В каждом взводе, — продолжал автор с благоговением, — есть два или три прожекториста, как их называют, которые носят на шее мощные прожекторы. Когда обнаруживается противник, прожекторист начинает работу, рассеивая мглу на 500 ярдов вперед. Другие солдаты, спрятанные в тени с фланга освещенной зоны, быстро продвигаются в сторону обескураженного противника, стреляя из пистолетов в упор. Но «прожекторист» обречен на смерть, первые пули предназначены ему, и поэтому быть прожектористом — большая честь. Ее удостоены те, кто продемонстрировал чудеса храбрости».

Финномания бушевала также и в академических кругах. Многие универсанты могли кричать в поддержку своих спортивных команд, но многие также кричали в поддержку Финляндии той осенью, как записал анонимный историк в Корнуэлльском университете в 1942 году:

«…Прошлой осенью мы видели, как нарастают трения между Россией и маленькой честной Финляндией, и наконец Красная Армия вышла в поход на Хельсинки. Как мы смеялись, когда коммунисты споткнулись о линию Маннергейма, как мы восхищались фотографиями русских солдат, замерзших насмерть, как мы сочувствовали неукротимому духу финнов и ненавидели красных задир!»

В любом случае, Америке было не наплевать на Финляндию и ее войну с красными — хоть и с безопасной, нейтральной дистанции, американцы продолжали выражать свою поддержку еще три месяца. Таковы были нравы мира в то время, и в свободном мире они были такими же. Люди не привыкли к идее о том, что это была война, и наслаждались спектаклем, устроенным финнами и Советами в замерзших болотах далекой Карелии.

Жители Хельсинки, в свою очередь, уже привыкали к идее, что они были на войне, и какое-то время на ней пробудут, отметила «Нью-Йорк таймс» 13 декабря. «После двенадцати дней войны нормальная жизнь возрождается». Выходят шесть ежедневных газет, ходят трамваи и автобусы, хотя и по урезанному расписанию.

Хотя ужас предыдущей недели уже закончился, понимание опасности новых советских налетов было видно везде. По всей столице разносилось эхо ударов молотков — это рабочие заколачивали витрины. Противогазов было достаточно, благодаря срочным поставкам из Британии, Швеции и Норвегии. Были даже яркие детские модели противогазов, для тех малышей, которые еще не были эвакуированы в западную Финляндию, Швецию и Данию.

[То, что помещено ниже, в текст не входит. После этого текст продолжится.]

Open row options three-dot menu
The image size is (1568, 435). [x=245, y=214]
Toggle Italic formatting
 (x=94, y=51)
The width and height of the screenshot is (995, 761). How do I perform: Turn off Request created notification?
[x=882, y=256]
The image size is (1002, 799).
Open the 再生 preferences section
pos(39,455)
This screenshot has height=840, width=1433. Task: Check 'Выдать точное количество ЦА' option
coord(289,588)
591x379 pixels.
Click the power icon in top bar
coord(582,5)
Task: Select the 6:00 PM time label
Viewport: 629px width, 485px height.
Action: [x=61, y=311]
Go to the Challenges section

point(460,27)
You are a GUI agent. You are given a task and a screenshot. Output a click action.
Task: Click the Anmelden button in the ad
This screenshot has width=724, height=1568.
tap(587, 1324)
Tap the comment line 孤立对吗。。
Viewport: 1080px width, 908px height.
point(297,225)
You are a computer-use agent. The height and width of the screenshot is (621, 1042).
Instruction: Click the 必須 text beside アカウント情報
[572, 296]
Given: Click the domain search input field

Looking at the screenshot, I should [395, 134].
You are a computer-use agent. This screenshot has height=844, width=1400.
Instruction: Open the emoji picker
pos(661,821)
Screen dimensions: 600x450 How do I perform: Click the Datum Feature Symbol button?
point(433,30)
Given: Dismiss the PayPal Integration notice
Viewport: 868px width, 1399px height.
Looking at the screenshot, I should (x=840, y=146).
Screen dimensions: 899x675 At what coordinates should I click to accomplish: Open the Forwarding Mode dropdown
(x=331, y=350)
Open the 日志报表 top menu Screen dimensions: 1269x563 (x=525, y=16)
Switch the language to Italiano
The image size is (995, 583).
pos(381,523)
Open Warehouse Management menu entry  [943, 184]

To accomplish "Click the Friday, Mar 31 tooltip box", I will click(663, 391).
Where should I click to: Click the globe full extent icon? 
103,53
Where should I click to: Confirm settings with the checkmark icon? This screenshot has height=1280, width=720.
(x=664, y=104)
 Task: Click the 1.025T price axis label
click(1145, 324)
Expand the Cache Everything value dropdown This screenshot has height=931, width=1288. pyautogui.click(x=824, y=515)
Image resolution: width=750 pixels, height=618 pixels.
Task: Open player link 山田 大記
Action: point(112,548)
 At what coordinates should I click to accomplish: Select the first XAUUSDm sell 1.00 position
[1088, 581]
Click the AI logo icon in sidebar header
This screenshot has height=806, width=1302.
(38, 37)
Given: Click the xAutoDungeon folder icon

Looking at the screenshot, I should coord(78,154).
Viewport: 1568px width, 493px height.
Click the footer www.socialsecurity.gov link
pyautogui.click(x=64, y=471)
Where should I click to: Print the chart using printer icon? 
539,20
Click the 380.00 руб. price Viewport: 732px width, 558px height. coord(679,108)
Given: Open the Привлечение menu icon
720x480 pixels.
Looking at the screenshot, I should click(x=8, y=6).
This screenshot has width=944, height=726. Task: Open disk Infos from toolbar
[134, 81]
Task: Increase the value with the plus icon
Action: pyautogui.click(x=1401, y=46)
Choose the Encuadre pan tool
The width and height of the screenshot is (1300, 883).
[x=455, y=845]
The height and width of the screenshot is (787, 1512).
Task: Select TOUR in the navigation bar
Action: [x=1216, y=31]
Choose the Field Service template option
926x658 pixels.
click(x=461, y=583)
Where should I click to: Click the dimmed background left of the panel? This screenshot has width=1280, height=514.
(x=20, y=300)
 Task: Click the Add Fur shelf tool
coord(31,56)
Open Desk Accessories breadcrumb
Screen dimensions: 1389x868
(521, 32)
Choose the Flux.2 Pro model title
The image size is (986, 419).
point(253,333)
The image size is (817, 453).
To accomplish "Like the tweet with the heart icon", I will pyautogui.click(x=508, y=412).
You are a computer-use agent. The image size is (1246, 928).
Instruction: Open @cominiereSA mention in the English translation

Корреспондент был также впечатлен количеством женщин в форме и их трудовому настрою. «Почти все женщины, оставшиеся в городе, носят форму. У Финляндии на войне занято больше женщин, чем в любой другой западной стране. Они дежурят на двадцати станциях «скорой помощи», ожидая возобновления русских налетов».

В одной из своих последних статей в «Кольере» Марта Геллхорн написала о такой женщине. Ее подруга работала на вспомогательной военной службе (на какой, непонятно).

«В ресторан отеля «Кемп» зашла леди, чтобы пообедать. Она оставила свой велосипед у резных колонн в фойе гостиницы и сняла пожарный шлем и накидку. Она была молодая и симпатичная, одета она была в стильные брюки. У нее было два кольца с бриллиантами. Она выглядела усталой, так как на работу выходила в шесть утра и заканчивала работу в восемь вечера. Она отдала правительству две машины, что у нес были, а ее дача вскоре должна была стать госпиталем. Сама она жила одна в Хельсинки, так как се муж и четыре брата были на фронте.

Во время ужина она была очень молчаливой, а позже, когда мы говорили наедине, она рассказала, что они нашли еще несколько убитых детей в разбомбленных домах… Она сначала вообще молчала, и вдруг ее прорвало, на смеси английского, французского и немецкого она начала описывать одного ребенка. Она нашла мертвую девочку, и когда она мне описывала ребенка, ее лицо было холодным и искаженным яростью. Затем внезапно она почувствовала себя очень уставшей».

Неназванная подруга Геллхорн пришла в себя к концу ужина, и мужчины за столом в оживленном ресторане гостиницы по-джентльменски предложили проводить се до дома, опасаясь за ее безопасность в пустынном городе. В этом нет необходимости, сказала целеустремленная молодая феминистка.